_Excerpt provided_
↓↓↓

EDC

Trinidad and Tobago questioning involvement with SNC-Lavalin

(August 21, 2013) Officials in Trinidad and Tobago are reconsidering the country’s involvement with corruption-plagued engineering firm SNC-Lavalin.

By Brady Yauch for Probe International

Officials in Trinidad and Tobago are reconsidering the country’s involvement with corruption-plagued engineering firm SNC-Lavalin and a potential deal with the company to build a $163-million hospital complex in the Caribbean country.

According to a recent report in the Guardian, Trinidad and Tobago’s Housing Minister, Dr. Roodal Moonilal, admitted that the country is concerned about the possibility of awarding an expensive contract to SNC-Lavalin in light of the corruption allegations surrounding the company. To date, a special purpose company under the T&T Housing Ministry, the Urban Development Corporation of T&T (UDeCOTT), has signed a contract with SNC-Lavalin for the design phase of the hospital, which Moonilal says cost TT$2.2 million.

But a decision on the much more lucrative second phase of the project, which involves actually building and equipping the hospital, has yet to be made. Moonilal says Trinidad and Tobago – in response to the controversy that has erupted regarding SNC-Lavalin’s involvement in the hospital contract – may move to review its relationship with the company for the second phase.

“It may involve asking the Canadian government to select another contractor which we may feel more comfortable with, given all the circumstances but that is a decision that the UDeCOTT board has to address,” Moonilal said. “I have mandated the UDeCOTT board to review the arrangement with the Canadian government and the role of SNC Lavalin in the future of the hospital project.”

In June, news broke in the T&T press that SNC-Lavalin had been awarded a contract to design a hospital and rehabilitation complex in the town of Penal, on the recommendation of the Canadian Commercial Corporation (CCC). The little-known CCC is Canada’s international contracting and procurement agency; it sources Canadian goods and services on behalf of governments in other countries while “avoiding the otherwise lengthy international tendering process.”

↑↑↑

_Supplied material_

↓↓↓

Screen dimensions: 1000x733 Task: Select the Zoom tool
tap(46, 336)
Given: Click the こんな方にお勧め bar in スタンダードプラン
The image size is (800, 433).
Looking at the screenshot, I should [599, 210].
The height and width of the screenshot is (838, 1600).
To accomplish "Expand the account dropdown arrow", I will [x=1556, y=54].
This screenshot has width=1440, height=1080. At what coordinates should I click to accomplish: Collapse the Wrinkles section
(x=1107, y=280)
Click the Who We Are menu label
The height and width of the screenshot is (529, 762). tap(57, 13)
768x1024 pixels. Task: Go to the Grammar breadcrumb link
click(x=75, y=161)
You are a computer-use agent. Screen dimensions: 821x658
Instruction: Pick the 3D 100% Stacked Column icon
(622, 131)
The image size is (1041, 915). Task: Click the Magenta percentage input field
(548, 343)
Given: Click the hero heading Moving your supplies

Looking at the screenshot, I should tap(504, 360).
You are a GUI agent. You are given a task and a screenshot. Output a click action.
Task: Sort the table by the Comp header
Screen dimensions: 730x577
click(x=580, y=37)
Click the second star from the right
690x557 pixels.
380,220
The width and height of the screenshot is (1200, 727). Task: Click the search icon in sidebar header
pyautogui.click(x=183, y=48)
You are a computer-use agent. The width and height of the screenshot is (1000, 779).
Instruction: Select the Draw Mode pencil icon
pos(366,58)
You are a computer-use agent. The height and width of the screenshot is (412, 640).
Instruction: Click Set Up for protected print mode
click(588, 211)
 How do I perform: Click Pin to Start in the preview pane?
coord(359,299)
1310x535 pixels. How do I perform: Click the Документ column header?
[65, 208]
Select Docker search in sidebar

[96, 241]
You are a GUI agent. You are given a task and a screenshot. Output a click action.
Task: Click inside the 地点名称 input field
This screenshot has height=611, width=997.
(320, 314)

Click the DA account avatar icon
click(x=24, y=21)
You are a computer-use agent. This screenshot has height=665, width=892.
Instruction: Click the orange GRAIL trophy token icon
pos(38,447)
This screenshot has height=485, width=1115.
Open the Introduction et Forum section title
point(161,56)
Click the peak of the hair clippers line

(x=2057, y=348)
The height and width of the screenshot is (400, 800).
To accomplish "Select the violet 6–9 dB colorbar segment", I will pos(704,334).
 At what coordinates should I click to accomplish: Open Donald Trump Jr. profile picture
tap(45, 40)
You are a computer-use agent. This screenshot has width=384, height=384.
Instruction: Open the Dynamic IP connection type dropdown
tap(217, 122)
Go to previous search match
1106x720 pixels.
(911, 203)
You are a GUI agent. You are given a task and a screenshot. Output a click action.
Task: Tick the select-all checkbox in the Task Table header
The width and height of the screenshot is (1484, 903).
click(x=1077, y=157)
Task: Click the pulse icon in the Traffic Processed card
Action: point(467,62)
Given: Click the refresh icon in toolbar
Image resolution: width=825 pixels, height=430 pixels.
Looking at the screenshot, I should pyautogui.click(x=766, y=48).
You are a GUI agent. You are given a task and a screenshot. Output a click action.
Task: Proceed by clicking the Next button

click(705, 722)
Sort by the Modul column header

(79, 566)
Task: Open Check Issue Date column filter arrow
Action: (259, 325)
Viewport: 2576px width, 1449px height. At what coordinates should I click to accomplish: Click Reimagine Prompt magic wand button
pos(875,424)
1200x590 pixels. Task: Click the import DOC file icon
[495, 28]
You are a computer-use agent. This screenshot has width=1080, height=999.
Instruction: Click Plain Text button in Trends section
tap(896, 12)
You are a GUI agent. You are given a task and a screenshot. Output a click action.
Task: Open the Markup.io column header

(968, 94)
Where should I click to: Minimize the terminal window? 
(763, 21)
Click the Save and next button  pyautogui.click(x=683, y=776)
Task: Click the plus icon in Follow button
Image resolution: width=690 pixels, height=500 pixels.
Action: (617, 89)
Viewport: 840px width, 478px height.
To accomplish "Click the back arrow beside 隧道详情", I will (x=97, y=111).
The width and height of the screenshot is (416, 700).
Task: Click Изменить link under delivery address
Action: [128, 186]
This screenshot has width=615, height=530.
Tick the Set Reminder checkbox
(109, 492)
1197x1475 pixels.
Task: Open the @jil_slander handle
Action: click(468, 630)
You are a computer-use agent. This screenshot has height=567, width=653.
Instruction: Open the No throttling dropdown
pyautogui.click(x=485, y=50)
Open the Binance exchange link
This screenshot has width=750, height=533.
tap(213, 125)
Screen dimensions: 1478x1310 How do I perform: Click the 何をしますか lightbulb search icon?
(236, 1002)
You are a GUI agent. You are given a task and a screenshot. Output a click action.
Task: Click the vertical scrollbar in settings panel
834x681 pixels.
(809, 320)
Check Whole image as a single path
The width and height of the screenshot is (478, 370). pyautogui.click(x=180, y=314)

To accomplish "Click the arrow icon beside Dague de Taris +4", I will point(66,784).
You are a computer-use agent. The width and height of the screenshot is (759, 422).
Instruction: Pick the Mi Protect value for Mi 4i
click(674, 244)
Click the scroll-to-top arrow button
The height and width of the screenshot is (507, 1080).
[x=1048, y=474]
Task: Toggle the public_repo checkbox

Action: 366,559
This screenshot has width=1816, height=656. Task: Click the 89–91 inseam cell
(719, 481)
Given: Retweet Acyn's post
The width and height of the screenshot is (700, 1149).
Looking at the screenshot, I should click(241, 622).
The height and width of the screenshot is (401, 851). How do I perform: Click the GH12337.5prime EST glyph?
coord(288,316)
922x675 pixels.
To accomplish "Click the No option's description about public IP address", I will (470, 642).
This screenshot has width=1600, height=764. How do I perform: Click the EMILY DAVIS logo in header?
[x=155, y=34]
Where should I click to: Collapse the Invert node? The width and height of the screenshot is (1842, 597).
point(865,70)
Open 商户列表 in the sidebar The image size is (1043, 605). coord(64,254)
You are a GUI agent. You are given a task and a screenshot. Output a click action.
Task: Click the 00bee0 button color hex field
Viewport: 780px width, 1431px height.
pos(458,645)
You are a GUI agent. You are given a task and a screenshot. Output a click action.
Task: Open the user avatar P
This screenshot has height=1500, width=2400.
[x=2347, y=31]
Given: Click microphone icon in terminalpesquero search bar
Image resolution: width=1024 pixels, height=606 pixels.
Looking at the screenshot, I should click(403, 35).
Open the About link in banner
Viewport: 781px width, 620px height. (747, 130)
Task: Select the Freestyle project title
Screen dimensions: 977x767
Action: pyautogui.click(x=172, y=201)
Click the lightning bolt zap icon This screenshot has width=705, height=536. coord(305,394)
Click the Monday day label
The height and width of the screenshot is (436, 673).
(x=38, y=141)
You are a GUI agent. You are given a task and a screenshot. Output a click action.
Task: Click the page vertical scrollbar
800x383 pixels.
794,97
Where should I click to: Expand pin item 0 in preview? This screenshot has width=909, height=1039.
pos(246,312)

↑↑↑

_Action item A_
According to the article on Trinidad and Tobago and SNC-Lavalin, what did the design-phase contract for the hospital cost?
_Action item B_
Carry on the article about Trinidad and Tobago and SNC-Lavalin from where it stops.
The data has no connection to the text.

_Response A_
Moonilal says it cost TT$2.2 million.

_Response B_
Dr. Moonilal says he expects the ongoing due diligence review – which CCC says is assessing the firm’s financial, managerial and technical abilities as well as its Corporate Social Responsibility capabilities – to determine whether SNC-Lavalin is eligible for the contract will be completed by this week.

Nevertheless, Dr. Moonilal took steps to distance the government from SNC-Lavalin, denying that it is “involved in a multimillion-dollar deal” with the company. Although Trinidad and Tobago has concerns over working with SNC-Lavalin, he said, a final decision on whether the company should be allowed to build the hospital won’t be made until the due diligence review is completed.

The President and CEO of CCC, Marc Whittington, meanwhile, is defending the agency’s involvement in the controversial project, insisting that it has arranged a financing package with interest rates “that are very competitive and are in fact lower than what would be considered general commercial rates.”

He added that “although the exact terms and details are not available as the financing has not been finalised, it is clear that a government-to-government arrangement with the Canadian government will continue to offer financial advantages to T&T as the involvement of the CCC and possibly other Canadian agencies often results in lower interest rates and preferential conditions in the financing package.”

This confirms the T&T government’s understanding that CCC would deliver preferential financing for the scheme. But it appears to contradict statements by CCC officials in email correspondence with Probe International that the contract would not deliver subsidies courtesy of the Canadian taxpayer, but “will be funded through commercial terms.”

As Probe International laid out in a recent article, the behind-the-scenes move by the Crown corporation to secure the deal has led many lawmakers and industry leaders in T&T to cry foul and has given Canada’s reputation a black eye.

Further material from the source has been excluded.